Case Study

Reimagining Personal Finance through Behavioral Habits

Product Luma Finance
Role Founder & Lead PM
Focus 0→1, Behavioral UX, MVP Scoping
Status
Currently Building
Founder Behavioral Economics 0→1 Strategy Product Positioning MVP Scoping
Section 01

Strategic Objective / The Anxiety-Accounting Gap

Most finance apps treat money as a math problem. Track every transaction, categorise every purchase, surface a dashboard full of numbers. The logic is sound but the assumption is wrong. Users with money anxiety don't fail because they lack data. They fail because the apps make them feel judged.

Luma starts from a different premise entirely: money problems are behavioral, not mathematical. Fix the emotional relationship with money first, and the financial outcomes follow.

The Pattern
Users in the 25-40 "Independent Earner" segment have typically tried and abandoned 2-3 finance apps. High initial engagement, guilt when they miss a week, then full abandonment. The app becomes another thing they're failing at.

The strategic objective was to build a habit-first financial coach that prioritises emotional awareness and consistency over perfect ledger reconciliation. Not track every cent but build a healthier relationship with money over time.

Problem space diagram
Section 02

Product Positioning / From Surveillance to Support

The personal finance app market is saturated — but saturated in one direction. Every major player frames money management as a performance metric. Green means winning, red means failing. The entire category is built around urgency and accountability.

That created a clear white space: a product that leads with support, not surveillance.

"Money problems are behavioral, not mathematical."
Positioning Decision
Luma removes the success/failure binary entirely. No red states. No guilt-triggering alerts. No "you overspent" notifications. The entire UX language is non-judgmental by design.

The target persona is the Independent Earner — ages 25-40, has tried budgeting apps and quit, earns enough but feels anxious about money. Optimised for Reflection over Reaction and Consistency over Perfection.

What competitors optimise for
Accuracy, completeness, category tracking, performance dashboards.
What Luma optimises for
Emotional awareness, habit consistency, calm engagement, long-term retention.
Competitive positioning matrix
Section 03

Core Product Loop / Check-in → Reflect → Adjust

The central design challenge: how do you keep users engaged with their finances without triggering a stress response? The answer was to change the entry point entirely.

Unlike every other app, the entry point isn't a transaction list. It's an emotional check-in: "How did today feel financially?" This reframes the relationship from auditor to coach. The loop is designed to take under 2 minutes and feel like journaling, not accounting.
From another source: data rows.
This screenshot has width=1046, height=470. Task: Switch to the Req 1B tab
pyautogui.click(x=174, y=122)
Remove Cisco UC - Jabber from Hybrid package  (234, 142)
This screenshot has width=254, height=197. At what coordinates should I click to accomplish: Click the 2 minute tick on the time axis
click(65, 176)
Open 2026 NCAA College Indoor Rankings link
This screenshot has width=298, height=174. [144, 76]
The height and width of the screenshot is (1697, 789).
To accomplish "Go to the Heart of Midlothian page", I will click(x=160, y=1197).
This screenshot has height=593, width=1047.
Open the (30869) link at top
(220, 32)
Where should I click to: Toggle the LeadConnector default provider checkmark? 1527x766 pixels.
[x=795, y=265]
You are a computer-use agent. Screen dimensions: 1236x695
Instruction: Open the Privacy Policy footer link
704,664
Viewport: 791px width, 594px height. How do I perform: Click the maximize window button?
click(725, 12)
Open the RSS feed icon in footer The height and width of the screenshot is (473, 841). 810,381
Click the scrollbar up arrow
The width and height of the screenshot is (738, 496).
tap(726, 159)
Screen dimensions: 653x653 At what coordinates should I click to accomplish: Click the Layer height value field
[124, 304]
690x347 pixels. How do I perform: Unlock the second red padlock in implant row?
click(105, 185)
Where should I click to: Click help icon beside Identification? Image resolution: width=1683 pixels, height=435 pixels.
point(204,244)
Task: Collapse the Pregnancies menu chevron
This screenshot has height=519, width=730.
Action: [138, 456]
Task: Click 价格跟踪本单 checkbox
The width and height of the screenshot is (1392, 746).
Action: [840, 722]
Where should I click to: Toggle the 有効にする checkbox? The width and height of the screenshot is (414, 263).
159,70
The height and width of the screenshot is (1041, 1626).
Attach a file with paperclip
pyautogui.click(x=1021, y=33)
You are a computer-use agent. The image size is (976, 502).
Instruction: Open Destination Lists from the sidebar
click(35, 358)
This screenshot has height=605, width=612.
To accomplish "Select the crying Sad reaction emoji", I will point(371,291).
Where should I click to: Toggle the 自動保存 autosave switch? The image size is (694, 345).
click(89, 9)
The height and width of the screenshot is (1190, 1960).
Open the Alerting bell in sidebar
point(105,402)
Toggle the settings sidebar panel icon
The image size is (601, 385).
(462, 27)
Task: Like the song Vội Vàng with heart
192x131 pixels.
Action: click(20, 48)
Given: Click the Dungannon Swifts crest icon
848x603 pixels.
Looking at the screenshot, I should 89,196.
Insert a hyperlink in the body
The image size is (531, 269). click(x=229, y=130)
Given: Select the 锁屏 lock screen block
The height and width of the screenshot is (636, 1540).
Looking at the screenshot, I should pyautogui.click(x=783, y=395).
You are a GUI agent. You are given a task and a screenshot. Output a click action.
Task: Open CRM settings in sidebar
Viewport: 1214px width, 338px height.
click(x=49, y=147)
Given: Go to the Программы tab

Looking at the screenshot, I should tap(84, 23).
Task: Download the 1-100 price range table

Habits as the Organising Layer
Instead of "you spent £200 on eating out," Luma surfaces habits like "Pause before online purchases." The focus shifts from "What did I spend?" to "How am I behaving?" — a fundamentally less anxiety-inducing frame.

The product is also explicitly designed for imperfection. Missing a day resets gently, not punitively. Partial tracking is supported by default. The all-or-nothing barrier that kills engagement in traditional apps is removed by design.

Core loop flow
Section 04

Identity & Privacy / Shared Intent, Not Shared Control

Shared finances are a minefield. Couples or accountability partners sharing financial data often creates pressure and judgment — the opposite of what Luma stands for. The challenge was to solve for social motivation without creating surveillance.

The Accountability Partner Model
A symmetrical role where partners see high-level habit progress — "Checked in 4 days this week" — but never see raw transactions, individual balances, or emotional check-in responses. Motivation without exposure.

The privacy logic is designed so that even a curious or controlling partner cannot extract meaningful financial data. What they see is aggregate signal — momentum, not money.

What partners see
Weekly check-in streaks. Habit completion rates. General momentum signals.
What partners never see
Transactions, balances, emotional responses, individual habit details.
Monetisation Decision
The Accountability Partner feature is the Pro tier unlock. Valuable enough to drive conversion, but not so essential that free users feel disadvantaged. That balance was deliberate — designed at the product spec stage, not retrofitted later.
Privacy model diagram
Section 05

MVP & Outcomes / Defined as Much by What Was Cut

The hardest PM skill is knowing what not to build. Luma's V1 is as much a story of restraint as it is of design.

The temptation with a finance app is to integrate with banks immediately — it feels like the "real" version of the product. But bank integrations in V1 would have shifted focus from habit-building to transaction-tracking. That's exactly the pattern Luma is trying to break. They're deferred to V2 deliberately — a product philosophy decision, not a resource constraint.

Monetisation Model
The core solo habit loop is fully functional on the free tier. Pro unlocks the Accountability Partner and advanced insights. Luma is genuinely useful before it asks for money — not artificially limited to force conversion.
What This Case Study Demonstrates
0→1 product thinking, behavioral economics applied to UX, ruthless scope discipline, a clear monetisation thesis, and a local-first technical architecture decision — all before a single line of code was written.